Learn how the CCAR regulatory framework ensures the stability of the largest U.S. banks and governs their capital distribution activities.
Learn how the CCAR regulatory framework ensures the stability of the largest U.S. banks and governs their capital distribution activities.
The Comprehensive Capital Analysis and Review (CCAR) is a regulatory requirement established after the financial crisis to ensure the stability of the United States financial system. Overseen annually by the Federal Reserve, CCAR compels the nation’s largest banking organizations to demonstrate financial resilience. This exercise assesses a bank’s ability to maintain sufficient capital buffers to absorb unexpected losses and continue lending during a severe economic downturn.
CCAR is a framework mandated under the Dodd-Frank Wall Street Reform and Consumer Protection Act. Its core goal is to determine if a bank holding company possesses adequate capital to withstand a major financial shock, mitigating systemic risk. While the quantitative results of the Dodd-Frank Act Stress Test (DFAST) are included, CCAR is the comprehensive review. CCAR incorporates DFAST’s projections of losses and capital ratios under hypothetical scenarios, alongside a qualitative assessment of the bank’s capital planning and internal governance.
Compliance with CCAR is mandatory for the largest and most complex financial institutions operating in the United States. The requirement applies primarily to bank holding companies and U.S. intermediate holding companies of foreign banking organizations with total consolidated assets of $100 billion or more. The Federal Reserve uses a tiered system, applying the most stringent requirements to Global Systemically Important Banks (G-SIBs). Compliance is an annual obligation, requiring substantial resources due to the importance of these firms to financial stability.
Banking organizations must submit a comprehensive capital plan detailing their financial strategy over a nine-quarter horizon.

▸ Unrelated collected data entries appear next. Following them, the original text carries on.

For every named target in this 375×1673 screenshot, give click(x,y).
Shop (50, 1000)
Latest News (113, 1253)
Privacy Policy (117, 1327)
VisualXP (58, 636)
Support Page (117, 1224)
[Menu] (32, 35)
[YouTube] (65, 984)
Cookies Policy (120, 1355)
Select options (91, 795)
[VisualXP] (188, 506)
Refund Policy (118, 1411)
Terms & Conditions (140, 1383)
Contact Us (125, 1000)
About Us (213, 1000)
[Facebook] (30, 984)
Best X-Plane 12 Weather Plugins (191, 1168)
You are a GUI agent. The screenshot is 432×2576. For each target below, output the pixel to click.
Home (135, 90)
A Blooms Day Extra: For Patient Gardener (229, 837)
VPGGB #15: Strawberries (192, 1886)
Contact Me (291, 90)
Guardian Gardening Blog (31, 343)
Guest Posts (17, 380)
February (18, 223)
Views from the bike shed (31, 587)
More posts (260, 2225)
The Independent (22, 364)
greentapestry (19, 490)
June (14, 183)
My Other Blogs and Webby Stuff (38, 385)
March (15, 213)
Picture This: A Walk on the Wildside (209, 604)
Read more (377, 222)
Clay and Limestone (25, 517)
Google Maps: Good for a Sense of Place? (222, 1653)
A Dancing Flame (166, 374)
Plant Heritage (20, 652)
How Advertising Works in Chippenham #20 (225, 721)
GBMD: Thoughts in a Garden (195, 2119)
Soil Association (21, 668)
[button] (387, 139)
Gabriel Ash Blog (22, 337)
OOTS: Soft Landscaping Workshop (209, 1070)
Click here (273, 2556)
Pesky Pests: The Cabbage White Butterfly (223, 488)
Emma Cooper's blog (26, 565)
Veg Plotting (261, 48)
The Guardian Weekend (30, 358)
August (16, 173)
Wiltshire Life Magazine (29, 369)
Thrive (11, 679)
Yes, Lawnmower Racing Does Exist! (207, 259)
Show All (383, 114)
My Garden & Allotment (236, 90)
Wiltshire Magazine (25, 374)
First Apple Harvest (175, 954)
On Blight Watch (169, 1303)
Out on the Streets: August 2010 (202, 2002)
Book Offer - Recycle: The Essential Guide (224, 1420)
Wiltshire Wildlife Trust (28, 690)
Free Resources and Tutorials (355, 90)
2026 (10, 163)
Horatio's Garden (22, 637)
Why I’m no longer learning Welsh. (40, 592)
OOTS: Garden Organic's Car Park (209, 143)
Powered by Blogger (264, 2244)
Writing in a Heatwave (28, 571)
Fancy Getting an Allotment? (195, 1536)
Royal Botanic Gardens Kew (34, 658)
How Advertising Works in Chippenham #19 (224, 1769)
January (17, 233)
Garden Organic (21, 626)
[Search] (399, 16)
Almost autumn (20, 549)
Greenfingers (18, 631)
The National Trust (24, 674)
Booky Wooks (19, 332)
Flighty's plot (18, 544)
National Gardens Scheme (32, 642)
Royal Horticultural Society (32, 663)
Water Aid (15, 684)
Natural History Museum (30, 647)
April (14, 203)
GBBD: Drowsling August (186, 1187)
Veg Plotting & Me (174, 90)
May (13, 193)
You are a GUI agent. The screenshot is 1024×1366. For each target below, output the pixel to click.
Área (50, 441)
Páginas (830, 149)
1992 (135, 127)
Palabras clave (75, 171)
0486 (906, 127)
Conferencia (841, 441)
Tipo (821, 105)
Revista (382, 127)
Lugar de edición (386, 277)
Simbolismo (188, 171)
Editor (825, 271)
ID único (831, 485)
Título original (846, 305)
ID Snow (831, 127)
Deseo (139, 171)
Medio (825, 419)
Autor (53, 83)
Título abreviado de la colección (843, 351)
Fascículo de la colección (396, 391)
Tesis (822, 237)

The submission must include detailed explanations of the firm’s internal stress testing methodologies and models used to project losses and revenues. Firms must submit capital needs projections under scenarios provided by the Federal Reserve, including baseline, adverse, and severely adverse conditions. The plan requires extensive documentation covering internal governance, risk management processes, and controls related to capital planning. This submission must also include proposals for planned capital distribution actions, such as dividends or stock repurchases.
After the annual submission, the Federal Reserve evaluates the capital plans through both quantitative and qualitative assessments. The quantitative review involves the Federal Reserve running the bank’s data through its own supervisory models to project post-stress capital ratios and confirm resilience. Regulators also evaluate the bank’s internal models, challenging assumptions and scrutinizing the capital planning infrastructure. The qualitative review focuses on the soundness of the bank’s internal processes, governance, and risk management systems.
The primary outcome of the CCAR review is the Federal Reserve’s “non-objection” or “objection” to the bank’s capital plan. A non-objection is granted if the bank demonstrates it can maintain capital above all minimum regulatory ratios throughout the severely adverse scenario, allowing the bank to proceed with proposed capital distributions, such as dividends or share buybacks. An objection signals that the plan is deficient, either due to insufficient post-stress capital levels or inadequate capital planning processes. An objection prohibits proposed capital distributions and requires the firm to submit a revised plan. The Federal Reserve publicly discloses the quantitative stress test results to promote transparency.